Mark D. Perry, Executive Director
Florida Oceanographic Society, July 22, 2013

"Despite Lake Okeechobee dumping, dike danger continues to rise" @miamiherald - The George Lindemann Journal

By CURTIS MORGAN

Cmorgan@MiamiHerald.com

Lake Okeechobee keeps rising — and so do worries about an aging dike the U.S. Army Corps of Engineers ranks among the most vulnerable to failure in the country.

With the massive lake swollen by a more than a month of heavy rain, the Corps cranked the flood gates open to “maximum” two weeks ago. That move infuriated residents on both coasts, coursing billions of gallons of foul nutrient-laced runoff down two rivers, but it also managed to at least slow the rate of rise.

So far, however, it hasn’t been nearly enough to reverse a troubling climb. Even with South Florida dodging the wettest remnants of Tropical Storm Dorian last week, daily storms continue to slowly push water levels up and put pressure on the 143-mile-long Herbert Hoover Dike.

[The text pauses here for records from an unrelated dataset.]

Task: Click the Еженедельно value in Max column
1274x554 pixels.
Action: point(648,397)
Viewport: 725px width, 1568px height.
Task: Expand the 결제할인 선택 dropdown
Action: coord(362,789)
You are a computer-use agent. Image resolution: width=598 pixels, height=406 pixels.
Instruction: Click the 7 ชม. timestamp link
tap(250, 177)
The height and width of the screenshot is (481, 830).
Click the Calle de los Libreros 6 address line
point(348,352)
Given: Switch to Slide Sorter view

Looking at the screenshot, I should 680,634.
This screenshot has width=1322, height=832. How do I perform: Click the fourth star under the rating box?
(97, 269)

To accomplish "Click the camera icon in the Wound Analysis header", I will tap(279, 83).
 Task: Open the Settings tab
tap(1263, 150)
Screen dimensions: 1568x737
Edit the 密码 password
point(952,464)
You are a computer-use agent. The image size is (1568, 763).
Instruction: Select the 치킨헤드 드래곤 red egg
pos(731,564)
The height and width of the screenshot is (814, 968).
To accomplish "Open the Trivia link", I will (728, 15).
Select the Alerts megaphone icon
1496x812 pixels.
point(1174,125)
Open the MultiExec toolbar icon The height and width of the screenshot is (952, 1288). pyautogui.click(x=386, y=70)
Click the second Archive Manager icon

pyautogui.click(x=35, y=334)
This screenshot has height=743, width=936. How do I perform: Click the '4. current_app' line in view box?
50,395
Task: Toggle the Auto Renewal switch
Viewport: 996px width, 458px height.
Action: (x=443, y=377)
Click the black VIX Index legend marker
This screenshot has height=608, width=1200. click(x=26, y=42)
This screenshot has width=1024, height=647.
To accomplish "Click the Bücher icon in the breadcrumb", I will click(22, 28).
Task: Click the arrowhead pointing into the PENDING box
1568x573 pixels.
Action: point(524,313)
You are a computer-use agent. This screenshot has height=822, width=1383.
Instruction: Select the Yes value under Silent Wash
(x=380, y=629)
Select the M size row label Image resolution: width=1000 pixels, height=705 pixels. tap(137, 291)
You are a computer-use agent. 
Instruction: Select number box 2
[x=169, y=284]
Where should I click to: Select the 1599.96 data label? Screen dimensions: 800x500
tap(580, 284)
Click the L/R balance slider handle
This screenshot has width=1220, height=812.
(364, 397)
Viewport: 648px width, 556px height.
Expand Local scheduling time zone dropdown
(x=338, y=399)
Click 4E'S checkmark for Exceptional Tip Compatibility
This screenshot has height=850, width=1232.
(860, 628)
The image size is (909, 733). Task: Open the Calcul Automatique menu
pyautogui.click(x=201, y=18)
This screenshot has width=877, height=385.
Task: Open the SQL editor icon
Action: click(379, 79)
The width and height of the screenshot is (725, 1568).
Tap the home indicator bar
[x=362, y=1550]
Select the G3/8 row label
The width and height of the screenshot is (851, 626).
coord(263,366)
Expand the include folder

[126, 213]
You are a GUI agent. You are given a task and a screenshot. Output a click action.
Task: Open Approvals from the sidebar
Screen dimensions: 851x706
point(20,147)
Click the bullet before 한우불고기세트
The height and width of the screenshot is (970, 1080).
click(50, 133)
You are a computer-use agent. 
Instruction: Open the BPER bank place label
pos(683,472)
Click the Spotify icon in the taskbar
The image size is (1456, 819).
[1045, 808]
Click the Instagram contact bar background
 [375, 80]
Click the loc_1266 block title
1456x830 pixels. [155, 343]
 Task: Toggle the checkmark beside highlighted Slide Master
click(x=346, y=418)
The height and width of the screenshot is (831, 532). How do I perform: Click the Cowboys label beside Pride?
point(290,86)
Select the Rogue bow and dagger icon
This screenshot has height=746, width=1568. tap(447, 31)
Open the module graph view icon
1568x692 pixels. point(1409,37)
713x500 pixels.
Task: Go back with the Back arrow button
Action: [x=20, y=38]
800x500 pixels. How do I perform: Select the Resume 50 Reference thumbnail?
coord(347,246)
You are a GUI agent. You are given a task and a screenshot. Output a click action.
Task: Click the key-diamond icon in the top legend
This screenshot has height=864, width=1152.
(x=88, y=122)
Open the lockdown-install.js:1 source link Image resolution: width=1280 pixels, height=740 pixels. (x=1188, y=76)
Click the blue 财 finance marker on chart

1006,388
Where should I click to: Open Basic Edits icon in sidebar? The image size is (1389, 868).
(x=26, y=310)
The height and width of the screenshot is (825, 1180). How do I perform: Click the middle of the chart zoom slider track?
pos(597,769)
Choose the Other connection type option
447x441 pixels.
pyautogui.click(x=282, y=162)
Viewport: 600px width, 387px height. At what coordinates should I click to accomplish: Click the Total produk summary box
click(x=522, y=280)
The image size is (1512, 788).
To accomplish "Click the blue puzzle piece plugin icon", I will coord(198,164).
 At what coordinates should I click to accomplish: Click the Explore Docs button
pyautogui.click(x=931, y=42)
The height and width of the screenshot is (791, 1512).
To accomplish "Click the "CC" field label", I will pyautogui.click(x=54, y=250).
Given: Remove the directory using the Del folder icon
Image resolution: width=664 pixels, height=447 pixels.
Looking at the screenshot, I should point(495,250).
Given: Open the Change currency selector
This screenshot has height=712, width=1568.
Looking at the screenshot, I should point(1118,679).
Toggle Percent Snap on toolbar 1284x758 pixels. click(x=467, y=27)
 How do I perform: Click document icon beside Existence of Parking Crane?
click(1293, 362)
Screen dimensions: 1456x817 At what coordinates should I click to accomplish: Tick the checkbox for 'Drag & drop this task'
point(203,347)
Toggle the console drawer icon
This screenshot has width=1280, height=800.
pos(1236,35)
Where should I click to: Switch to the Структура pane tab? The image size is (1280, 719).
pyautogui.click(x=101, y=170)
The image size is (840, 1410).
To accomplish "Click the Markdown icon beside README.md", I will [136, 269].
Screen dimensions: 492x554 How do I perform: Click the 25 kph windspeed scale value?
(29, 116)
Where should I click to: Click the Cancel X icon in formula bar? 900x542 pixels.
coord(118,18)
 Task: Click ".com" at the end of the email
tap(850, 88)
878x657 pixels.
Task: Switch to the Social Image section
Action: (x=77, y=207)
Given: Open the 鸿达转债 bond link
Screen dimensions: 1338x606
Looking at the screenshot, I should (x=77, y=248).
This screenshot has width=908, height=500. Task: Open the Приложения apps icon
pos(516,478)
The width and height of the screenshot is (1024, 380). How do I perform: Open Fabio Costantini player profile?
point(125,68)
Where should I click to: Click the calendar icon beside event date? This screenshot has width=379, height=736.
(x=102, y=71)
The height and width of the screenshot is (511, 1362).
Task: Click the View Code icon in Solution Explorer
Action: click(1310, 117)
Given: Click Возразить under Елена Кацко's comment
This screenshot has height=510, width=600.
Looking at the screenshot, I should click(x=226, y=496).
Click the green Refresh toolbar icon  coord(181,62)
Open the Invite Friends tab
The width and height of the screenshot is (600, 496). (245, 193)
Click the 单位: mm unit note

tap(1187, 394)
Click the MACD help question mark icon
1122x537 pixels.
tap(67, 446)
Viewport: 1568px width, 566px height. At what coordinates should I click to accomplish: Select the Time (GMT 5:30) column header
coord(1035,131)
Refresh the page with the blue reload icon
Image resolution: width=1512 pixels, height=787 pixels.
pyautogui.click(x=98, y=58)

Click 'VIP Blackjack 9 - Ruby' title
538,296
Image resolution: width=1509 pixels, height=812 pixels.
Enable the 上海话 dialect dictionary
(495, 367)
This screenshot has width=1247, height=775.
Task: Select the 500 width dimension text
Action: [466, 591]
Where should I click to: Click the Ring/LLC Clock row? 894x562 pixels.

The Corps held a news conference Wednesday to insist federal engineers are doing everything they can to minimize environmental impacts while protecting public safety but cautioned that nature, particularly the tropics, may play the biggest role in whether the lake will reach the dike’s danger zone over the next few months.

“We still have several months left in the wet season. We still have not reached the peak of the hurricane season,’’ said Lt. Col. Tom Greco, the Corps’ deputy district commander for South Florida. “We’re taking that very seriously.’’

Lake water levels were set to top 16 feet sometime Wednesday. That’s just six inches short of a mark that triggers the Corps to move from weekly to daily inspections of a massive but nearly 80-year-old mound built out of sand, shell, rock and peat. Despite some $300 million-plus in on-going repairs, sections remain highly vulnerable to high water and storm damage, weakened over the decades by internal erosion.

At current rates, Greco said, the lake will hit 16.5 feet in about two weeks. Unless the lake slows, projections show a 50-50 chance it could top 18 feet in coming months, which would significantly raise the risk of a potentially disastrous breach.

Emergency managers and leaders in Pahokee, Belle Glade and a string of other small towns in the shadow of the dike are monitoring water levels daily and consulting with the Corps and the South Florida Water Management District, which runs the regional flood control system.

“We’re starting to get nervous,’’ said Palm Beach County Administrator Robert Weisman. “It’s added a whole new level of risk in that area. You can’t drain water of the lake quickly enough if there is a substantial rainfall.”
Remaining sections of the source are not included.